Uma linhagem animal é a dos deuterostomos, que inclui seres humanos e outros vertebrados, bem como estrelas do mar ou ouriços do mar. Outro são os ecdysozoans, compreendendo os artrópodes (insetos, lagostas, aranhas, milípedes) e outros animais mudos, como as lombrigas. Vertebrados e insetos são considerados alguns dos animais mais complexos. Finalmente, temos uma linhagem, os lophotrochozoans, que inclui animais como moluscos (caracóis, por exemplo) ou anelídeos (minhocas), entre muitos outros.

Pegamos essa seleção diversificada de organismos e procuramos ver como eles estavam relacionados na árvore da vida e quais genes eles compartilhavam e não compartilhavam. Se um gene estava presente em um galho mais antigo da árvore e não em um mais jovem, inferimos que esse gene havia sido perdido. Se um gene não estava presente em galhos mais velhos, mas aparecia em um galho mais jovem, considerávamos um gene novo que havia sido ganho no galho mais jovem.

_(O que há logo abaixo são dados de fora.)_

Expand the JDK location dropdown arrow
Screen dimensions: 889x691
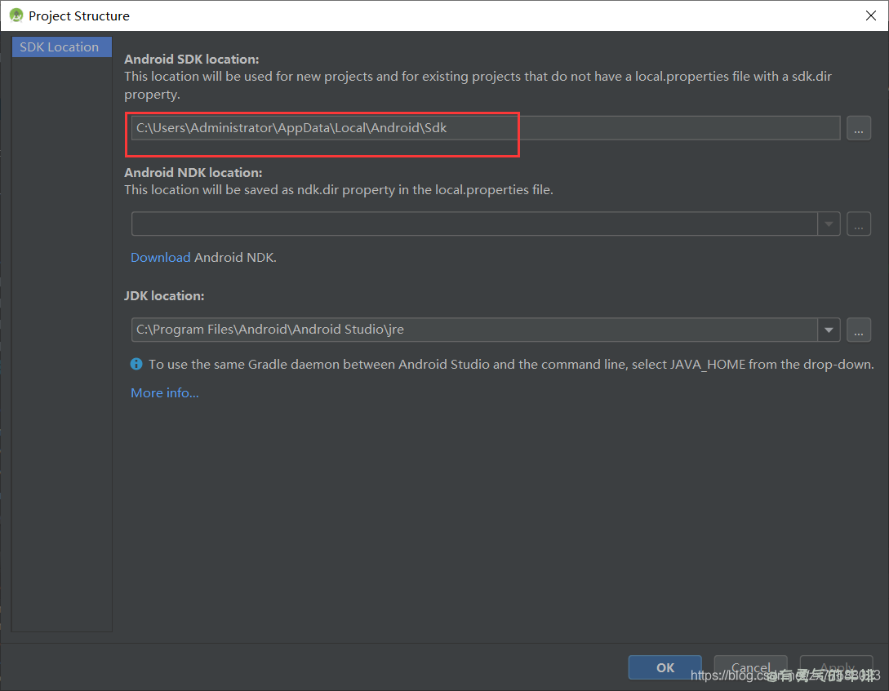pos(829,330)
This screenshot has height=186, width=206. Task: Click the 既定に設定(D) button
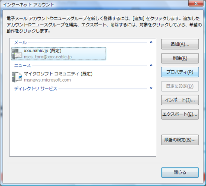(180, 86)
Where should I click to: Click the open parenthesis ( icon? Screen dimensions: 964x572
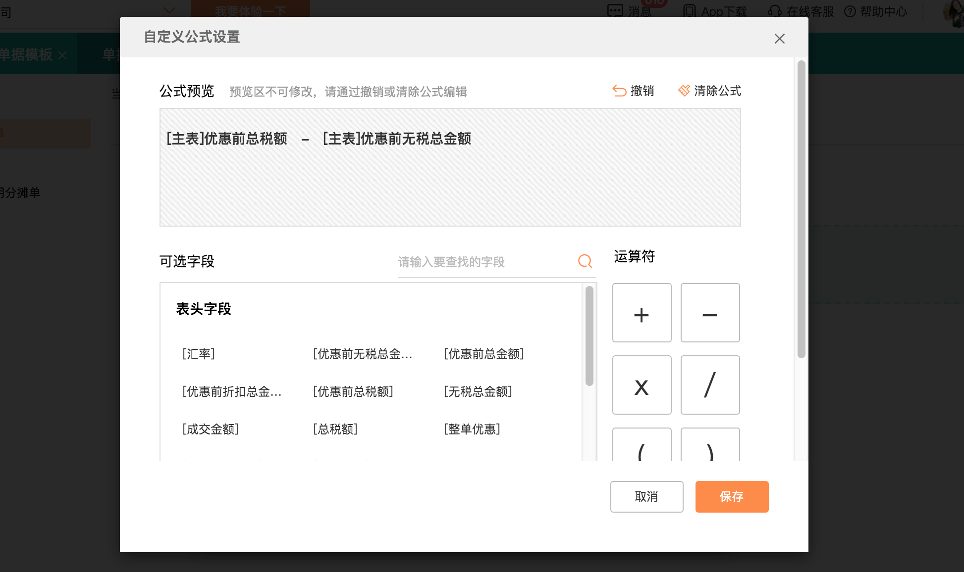pos(642,449)
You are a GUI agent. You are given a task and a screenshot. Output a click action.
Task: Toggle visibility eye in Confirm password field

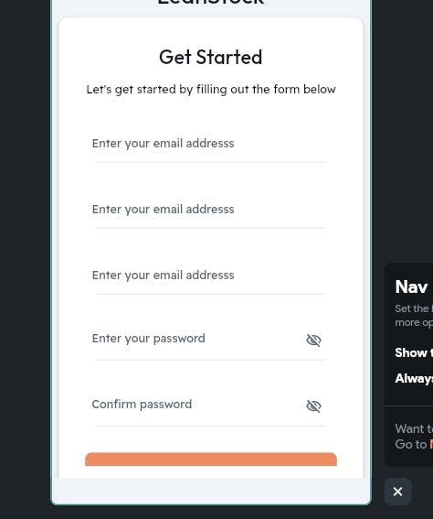(x=313, y=405)
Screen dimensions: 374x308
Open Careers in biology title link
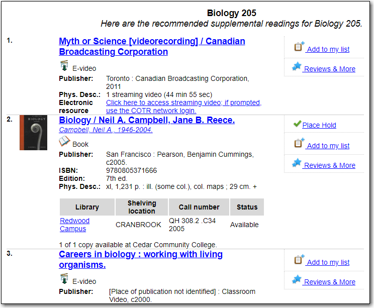click(141, 259)
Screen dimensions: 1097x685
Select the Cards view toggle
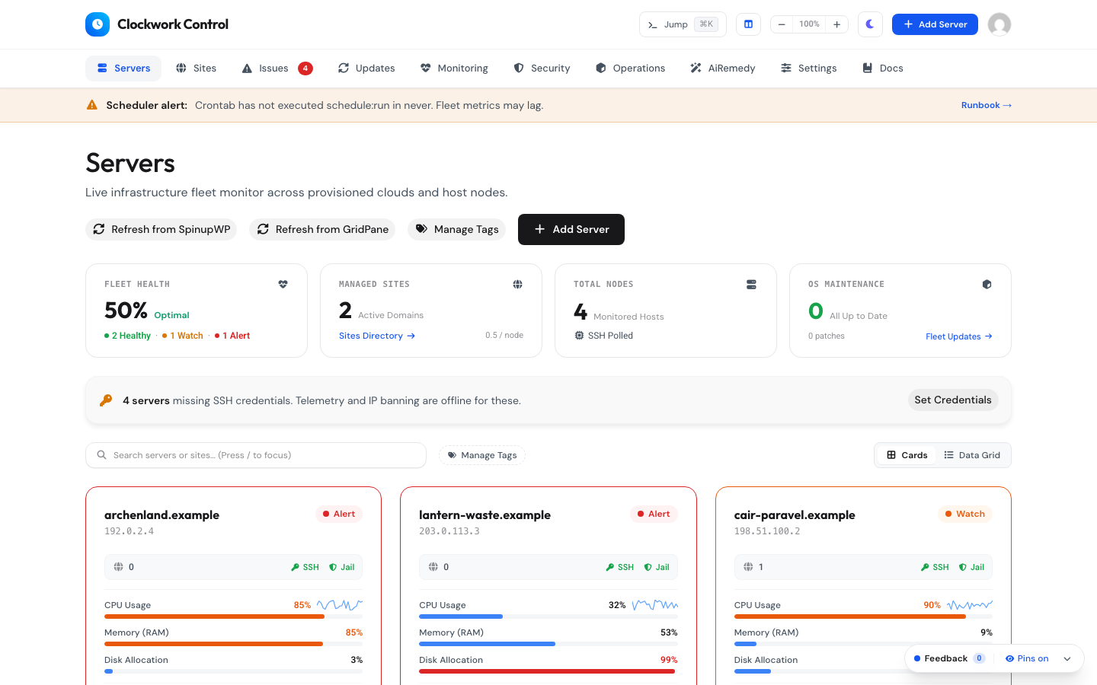point(907,455)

Por que a famosa imagem da marcha do progresso está errada Um diagrama da árvore da vida mostrando o número variável de genes de diferentes grupos de animais. Triângulos laranja apontando para baixo indicam perdas de genes. Triângulos verdes apontando para cima indicam ganhos genéticos. Quanto maior o triângulo, maior a alteração. Jordi Papas, Autor fornecida

Os resultados mostraram um número sem precedentes de genes perdidos e ganhos, algo nunca visto antes em análises anteriores. Duas das principais linhagens, os deuterostomos (incluindo humanos) e os ecsozoários (incluindo insetos), apresentaram o maior número de perdas genéticas. Em contrapartida, os lophotrochozoans mostram um equilíbrio entre novidades e perdas de genes.

Nossos resultados confirmam a imagem dada por Stephen Jay Gould, mostrando que, no nível dos genes, a vida animal emergiu ao sair do pub e dar um grande salto em complexidade. Mas, após o entusiasmo inicial, algumas linhagens chegaram mais perto do pub, perdendo genes, enquanto outras chegaram à pista ao ganhar genes. Consideramos isso o resumo perfeito da evolução, uma escolha aleatória induzida por bebida entre a barra e a linha de trem. Ou, como o meme da internet diz: "vá para casa evolução, você está bêbado".A Conversação

Sobre o autor

Jordi Paps, professor da Faculdade de Ciências Biológicas da Universidade de Bristol, Universidade de Bristol e Cristina Guijarro-Clarke, PhD Candidate in Evolution, Universidade de Essex

Este artigo foi republicado a partir de A Conversação sob uma licença Creative Commons. Leia o artigo original.